* GOAL OF THE EXERCISE:
When the line containing "The image size is (1080, 719)." appears in the entries below, begin printing there and stop after the line containing "Given: Click the previous topic arrow"; print each of those lines exactly and no other line.

━━━ EXTRACTED ENTRIES ━━━

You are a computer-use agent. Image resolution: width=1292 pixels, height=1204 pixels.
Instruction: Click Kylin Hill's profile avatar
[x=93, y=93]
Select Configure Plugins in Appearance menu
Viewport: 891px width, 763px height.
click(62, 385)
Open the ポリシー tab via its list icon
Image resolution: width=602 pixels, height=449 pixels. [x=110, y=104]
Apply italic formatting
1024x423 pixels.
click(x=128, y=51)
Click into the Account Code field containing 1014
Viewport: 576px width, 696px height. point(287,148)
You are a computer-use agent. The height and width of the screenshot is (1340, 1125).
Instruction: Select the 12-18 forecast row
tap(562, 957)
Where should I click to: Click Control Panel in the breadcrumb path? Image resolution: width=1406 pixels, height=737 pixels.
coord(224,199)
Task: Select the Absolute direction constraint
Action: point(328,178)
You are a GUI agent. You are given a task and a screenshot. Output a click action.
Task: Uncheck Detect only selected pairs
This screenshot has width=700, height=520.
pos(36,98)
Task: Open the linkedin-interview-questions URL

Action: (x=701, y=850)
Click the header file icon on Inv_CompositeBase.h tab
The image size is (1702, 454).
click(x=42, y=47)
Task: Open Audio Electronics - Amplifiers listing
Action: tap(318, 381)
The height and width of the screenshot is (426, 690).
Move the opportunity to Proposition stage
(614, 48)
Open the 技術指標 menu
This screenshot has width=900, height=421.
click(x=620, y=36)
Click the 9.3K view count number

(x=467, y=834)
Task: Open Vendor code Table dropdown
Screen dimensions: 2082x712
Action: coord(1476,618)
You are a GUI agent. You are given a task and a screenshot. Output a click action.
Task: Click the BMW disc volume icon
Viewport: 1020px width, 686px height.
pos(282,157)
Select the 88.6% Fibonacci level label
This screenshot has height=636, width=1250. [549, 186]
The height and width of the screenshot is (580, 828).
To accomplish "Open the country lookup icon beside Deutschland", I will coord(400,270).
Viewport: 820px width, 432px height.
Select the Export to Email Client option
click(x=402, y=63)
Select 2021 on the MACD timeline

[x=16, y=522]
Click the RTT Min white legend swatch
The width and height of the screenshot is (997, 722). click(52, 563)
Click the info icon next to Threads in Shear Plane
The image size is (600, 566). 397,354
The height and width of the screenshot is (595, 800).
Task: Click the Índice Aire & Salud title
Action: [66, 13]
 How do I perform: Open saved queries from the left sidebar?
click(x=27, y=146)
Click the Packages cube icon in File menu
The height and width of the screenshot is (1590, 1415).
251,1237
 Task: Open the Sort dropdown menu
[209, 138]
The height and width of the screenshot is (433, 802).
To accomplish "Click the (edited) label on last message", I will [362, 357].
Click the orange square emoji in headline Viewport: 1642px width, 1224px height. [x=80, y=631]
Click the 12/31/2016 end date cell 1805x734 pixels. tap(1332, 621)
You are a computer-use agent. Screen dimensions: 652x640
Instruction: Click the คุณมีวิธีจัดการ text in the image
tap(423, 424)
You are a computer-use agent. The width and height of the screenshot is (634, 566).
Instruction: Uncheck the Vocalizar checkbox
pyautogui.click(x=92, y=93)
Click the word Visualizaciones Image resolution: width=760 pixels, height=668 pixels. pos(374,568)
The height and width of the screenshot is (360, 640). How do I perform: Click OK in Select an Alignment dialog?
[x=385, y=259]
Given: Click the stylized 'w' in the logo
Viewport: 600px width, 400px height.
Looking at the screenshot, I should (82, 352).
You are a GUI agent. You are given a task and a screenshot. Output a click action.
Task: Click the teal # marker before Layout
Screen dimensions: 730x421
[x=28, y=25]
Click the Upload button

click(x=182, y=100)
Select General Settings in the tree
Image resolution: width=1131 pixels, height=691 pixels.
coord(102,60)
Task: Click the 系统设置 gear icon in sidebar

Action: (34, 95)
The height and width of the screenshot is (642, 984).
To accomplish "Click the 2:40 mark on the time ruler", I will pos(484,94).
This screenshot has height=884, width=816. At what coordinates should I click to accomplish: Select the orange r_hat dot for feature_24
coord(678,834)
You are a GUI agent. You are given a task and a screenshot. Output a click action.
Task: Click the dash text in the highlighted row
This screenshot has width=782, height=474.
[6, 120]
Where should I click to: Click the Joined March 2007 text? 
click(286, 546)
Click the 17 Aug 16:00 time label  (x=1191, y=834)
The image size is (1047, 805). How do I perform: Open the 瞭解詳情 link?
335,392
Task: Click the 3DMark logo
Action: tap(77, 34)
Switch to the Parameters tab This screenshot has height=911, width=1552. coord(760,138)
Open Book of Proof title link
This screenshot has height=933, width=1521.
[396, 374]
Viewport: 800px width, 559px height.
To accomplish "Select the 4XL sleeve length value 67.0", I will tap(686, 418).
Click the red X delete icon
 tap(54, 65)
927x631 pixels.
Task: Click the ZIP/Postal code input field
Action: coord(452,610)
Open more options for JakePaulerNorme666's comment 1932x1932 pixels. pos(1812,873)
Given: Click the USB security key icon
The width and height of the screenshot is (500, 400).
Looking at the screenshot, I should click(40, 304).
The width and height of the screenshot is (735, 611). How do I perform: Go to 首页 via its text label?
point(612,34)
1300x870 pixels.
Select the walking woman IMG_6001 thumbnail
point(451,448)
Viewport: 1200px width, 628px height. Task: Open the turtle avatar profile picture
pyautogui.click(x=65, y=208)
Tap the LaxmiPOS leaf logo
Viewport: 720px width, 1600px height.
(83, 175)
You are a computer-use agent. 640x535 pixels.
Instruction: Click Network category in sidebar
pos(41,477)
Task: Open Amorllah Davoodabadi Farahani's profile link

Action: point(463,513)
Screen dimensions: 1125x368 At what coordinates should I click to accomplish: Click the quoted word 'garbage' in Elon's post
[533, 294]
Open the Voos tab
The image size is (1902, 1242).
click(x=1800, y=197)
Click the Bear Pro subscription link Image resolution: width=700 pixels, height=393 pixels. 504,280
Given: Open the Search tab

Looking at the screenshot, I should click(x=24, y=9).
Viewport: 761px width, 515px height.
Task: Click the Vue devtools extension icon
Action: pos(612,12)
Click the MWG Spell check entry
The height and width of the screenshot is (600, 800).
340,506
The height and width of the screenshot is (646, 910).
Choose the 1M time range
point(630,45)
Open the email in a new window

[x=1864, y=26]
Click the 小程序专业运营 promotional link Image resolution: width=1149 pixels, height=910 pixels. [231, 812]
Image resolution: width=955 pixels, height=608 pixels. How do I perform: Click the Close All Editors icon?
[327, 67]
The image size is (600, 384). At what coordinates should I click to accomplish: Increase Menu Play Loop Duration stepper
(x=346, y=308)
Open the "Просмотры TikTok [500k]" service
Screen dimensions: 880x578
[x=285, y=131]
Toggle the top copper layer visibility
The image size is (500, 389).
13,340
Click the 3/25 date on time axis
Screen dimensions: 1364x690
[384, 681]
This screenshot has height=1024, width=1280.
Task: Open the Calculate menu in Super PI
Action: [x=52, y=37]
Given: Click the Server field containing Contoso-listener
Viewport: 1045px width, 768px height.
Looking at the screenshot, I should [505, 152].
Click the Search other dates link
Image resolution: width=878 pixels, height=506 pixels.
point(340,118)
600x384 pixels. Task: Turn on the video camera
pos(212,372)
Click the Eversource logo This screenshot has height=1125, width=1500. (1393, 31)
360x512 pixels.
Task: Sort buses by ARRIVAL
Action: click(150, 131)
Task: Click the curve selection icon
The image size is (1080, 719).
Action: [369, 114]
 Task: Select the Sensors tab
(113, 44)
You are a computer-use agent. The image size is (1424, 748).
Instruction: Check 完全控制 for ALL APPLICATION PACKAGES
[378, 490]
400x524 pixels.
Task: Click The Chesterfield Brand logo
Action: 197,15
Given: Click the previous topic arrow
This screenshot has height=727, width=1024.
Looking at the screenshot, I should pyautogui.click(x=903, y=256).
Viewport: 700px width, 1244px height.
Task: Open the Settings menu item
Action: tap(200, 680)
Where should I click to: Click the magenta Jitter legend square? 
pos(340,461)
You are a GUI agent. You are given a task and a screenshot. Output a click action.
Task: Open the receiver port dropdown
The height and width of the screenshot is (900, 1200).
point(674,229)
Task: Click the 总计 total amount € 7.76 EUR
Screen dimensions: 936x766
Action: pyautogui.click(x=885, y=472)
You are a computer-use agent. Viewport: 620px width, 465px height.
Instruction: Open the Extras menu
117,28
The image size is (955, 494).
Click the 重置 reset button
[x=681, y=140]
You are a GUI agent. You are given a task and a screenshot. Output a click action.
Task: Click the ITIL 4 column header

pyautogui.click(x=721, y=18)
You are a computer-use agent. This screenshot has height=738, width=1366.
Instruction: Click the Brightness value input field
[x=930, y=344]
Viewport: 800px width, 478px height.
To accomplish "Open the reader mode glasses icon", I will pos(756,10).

━━━

* SOLVED EXERCISE:
The image size is (1080, 719).
Action: [369, 114]
 Task: Select the Sensors tab
(113, 44)
You are a computer-use agent. The image size is (1424, 748).
Instruction: Check 完全控制 for ALL APPLICATION PACKAGES
[378, 490]
400x524 pixels.
Task: Click The Chesterfield Brand logo
Action: 197,15
Given: Click the previous topic arrow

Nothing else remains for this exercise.